Written task » Pull out each line of the data that contains the string "Expand". Letter case matters.

Dataset records »

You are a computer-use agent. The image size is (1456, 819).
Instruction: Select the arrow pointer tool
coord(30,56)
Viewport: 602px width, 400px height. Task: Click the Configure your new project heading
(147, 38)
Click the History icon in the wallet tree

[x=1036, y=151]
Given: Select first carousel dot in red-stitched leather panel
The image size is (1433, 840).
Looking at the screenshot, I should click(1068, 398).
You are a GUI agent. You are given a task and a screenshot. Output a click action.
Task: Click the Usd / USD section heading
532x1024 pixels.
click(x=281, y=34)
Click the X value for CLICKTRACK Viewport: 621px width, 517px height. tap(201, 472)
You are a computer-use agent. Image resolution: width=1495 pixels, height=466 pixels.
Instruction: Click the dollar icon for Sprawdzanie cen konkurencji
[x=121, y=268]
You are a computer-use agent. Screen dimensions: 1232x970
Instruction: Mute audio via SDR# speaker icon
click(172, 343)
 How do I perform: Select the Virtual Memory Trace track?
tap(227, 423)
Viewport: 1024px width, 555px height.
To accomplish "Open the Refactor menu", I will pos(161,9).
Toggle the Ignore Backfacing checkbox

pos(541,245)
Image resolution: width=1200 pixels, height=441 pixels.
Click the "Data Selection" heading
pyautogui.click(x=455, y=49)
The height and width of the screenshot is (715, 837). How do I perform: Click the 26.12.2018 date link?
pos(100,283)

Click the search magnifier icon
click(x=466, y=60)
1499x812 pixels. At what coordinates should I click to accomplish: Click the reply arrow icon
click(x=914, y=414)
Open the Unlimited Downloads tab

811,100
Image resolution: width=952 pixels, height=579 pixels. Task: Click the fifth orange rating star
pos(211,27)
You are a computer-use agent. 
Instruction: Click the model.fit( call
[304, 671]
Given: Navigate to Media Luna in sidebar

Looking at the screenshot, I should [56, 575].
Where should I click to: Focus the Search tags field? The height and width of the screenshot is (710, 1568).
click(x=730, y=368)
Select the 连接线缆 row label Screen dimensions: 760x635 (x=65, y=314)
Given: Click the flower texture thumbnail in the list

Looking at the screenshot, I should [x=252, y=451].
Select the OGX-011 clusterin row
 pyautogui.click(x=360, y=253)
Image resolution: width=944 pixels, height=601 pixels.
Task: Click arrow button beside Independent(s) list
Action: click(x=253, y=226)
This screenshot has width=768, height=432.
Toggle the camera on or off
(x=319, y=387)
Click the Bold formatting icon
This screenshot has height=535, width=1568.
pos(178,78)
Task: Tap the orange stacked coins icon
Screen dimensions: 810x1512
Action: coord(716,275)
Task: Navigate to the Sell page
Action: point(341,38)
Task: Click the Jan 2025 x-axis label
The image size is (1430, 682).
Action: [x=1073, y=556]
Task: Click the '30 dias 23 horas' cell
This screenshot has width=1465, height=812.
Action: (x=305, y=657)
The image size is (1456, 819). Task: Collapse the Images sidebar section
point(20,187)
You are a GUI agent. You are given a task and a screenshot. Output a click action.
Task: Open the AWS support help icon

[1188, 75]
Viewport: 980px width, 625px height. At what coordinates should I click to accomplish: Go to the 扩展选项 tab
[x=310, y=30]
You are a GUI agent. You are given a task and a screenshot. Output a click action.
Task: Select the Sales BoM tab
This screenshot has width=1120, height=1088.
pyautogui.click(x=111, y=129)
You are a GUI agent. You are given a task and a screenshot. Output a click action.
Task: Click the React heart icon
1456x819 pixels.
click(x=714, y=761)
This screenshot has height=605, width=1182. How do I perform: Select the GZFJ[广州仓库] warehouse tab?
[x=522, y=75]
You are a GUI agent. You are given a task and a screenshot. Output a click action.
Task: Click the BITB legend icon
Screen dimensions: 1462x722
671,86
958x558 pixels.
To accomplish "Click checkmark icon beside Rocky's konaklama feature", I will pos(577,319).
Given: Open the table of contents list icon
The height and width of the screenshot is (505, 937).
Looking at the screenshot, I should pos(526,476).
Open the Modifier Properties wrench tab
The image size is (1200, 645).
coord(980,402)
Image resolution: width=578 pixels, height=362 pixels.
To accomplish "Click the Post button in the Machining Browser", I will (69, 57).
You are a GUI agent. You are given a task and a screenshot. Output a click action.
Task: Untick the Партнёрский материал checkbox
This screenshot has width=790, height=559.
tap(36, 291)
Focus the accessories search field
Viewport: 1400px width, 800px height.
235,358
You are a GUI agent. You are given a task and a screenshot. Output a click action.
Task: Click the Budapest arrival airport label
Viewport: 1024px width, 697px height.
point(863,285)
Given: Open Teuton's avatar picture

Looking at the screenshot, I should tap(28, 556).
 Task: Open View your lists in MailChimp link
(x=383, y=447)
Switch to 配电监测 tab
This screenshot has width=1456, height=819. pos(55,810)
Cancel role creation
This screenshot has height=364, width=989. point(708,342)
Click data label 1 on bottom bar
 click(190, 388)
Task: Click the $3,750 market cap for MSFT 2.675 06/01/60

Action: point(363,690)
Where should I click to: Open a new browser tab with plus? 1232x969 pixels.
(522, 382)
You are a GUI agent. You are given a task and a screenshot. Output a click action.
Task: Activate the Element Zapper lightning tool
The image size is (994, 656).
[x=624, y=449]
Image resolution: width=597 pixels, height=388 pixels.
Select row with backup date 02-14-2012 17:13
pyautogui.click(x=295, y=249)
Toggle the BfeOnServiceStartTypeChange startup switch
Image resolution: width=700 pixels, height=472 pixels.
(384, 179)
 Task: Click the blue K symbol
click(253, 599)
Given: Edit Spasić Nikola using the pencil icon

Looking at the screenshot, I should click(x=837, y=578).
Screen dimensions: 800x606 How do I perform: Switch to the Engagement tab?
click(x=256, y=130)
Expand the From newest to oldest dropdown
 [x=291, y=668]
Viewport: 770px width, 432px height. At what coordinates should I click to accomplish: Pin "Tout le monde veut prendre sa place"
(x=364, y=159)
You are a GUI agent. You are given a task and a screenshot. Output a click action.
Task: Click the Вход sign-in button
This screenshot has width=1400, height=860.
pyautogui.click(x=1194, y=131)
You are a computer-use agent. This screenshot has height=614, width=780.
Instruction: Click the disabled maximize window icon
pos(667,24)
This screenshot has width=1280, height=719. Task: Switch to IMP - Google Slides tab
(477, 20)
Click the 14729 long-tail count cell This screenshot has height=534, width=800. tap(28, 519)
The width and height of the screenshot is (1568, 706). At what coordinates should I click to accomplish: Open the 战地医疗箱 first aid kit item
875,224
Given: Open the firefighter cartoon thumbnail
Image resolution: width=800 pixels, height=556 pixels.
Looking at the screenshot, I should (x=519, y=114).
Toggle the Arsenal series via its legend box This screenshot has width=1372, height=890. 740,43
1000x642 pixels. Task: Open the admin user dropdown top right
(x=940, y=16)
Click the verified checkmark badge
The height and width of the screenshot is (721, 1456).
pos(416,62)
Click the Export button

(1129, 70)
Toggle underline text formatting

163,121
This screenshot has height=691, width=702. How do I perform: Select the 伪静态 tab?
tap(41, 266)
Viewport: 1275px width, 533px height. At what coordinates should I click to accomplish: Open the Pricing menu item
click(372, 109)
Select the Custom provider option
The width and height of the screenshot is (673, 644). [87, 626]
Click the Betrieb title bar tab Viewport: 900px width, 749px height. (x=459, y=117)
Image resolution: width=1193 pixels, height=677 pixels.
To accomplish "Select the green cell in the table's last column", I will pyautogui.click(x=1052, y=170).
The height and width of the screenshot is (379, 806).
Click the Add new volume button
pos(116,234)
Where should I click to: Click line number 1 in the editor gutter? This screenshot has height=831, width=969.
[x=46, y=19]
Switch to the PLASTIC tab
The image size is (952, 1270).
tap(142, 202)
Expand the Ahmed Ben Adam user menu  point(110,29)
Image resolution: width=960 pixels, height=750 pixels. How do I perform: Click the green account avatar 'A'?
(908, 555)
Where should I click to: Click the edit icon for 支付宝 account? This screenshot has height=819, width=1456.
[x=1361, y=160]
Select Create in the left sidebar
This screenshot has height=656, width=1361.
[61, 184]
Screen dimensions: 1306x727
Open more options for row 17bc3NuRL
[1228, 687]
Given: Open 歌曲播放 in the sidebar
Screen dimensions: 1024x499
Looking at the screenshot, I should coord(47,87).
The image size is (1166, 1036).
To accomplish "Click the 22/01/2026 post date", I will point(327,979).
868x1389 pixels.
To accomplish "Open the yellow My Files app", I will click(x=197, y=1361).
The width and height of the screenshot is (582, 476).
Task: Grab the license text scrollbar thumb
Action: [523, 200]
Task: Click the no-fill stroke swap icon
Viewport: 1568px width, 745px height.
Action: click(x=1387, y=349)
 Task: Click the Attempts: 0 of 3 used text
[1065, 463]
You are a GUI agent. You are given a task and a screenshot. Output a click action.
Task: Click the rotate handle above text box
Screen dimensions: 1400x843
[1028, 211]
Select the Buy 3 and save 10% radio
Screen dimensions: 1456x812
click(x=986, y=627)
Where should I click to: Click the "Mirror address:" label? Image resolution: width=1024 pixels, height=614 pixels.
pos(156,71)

Answer for this exercise »
Expand the From newest to oldest dropdown
Expand the Ahmed Ben Adam user menu  point(110,29)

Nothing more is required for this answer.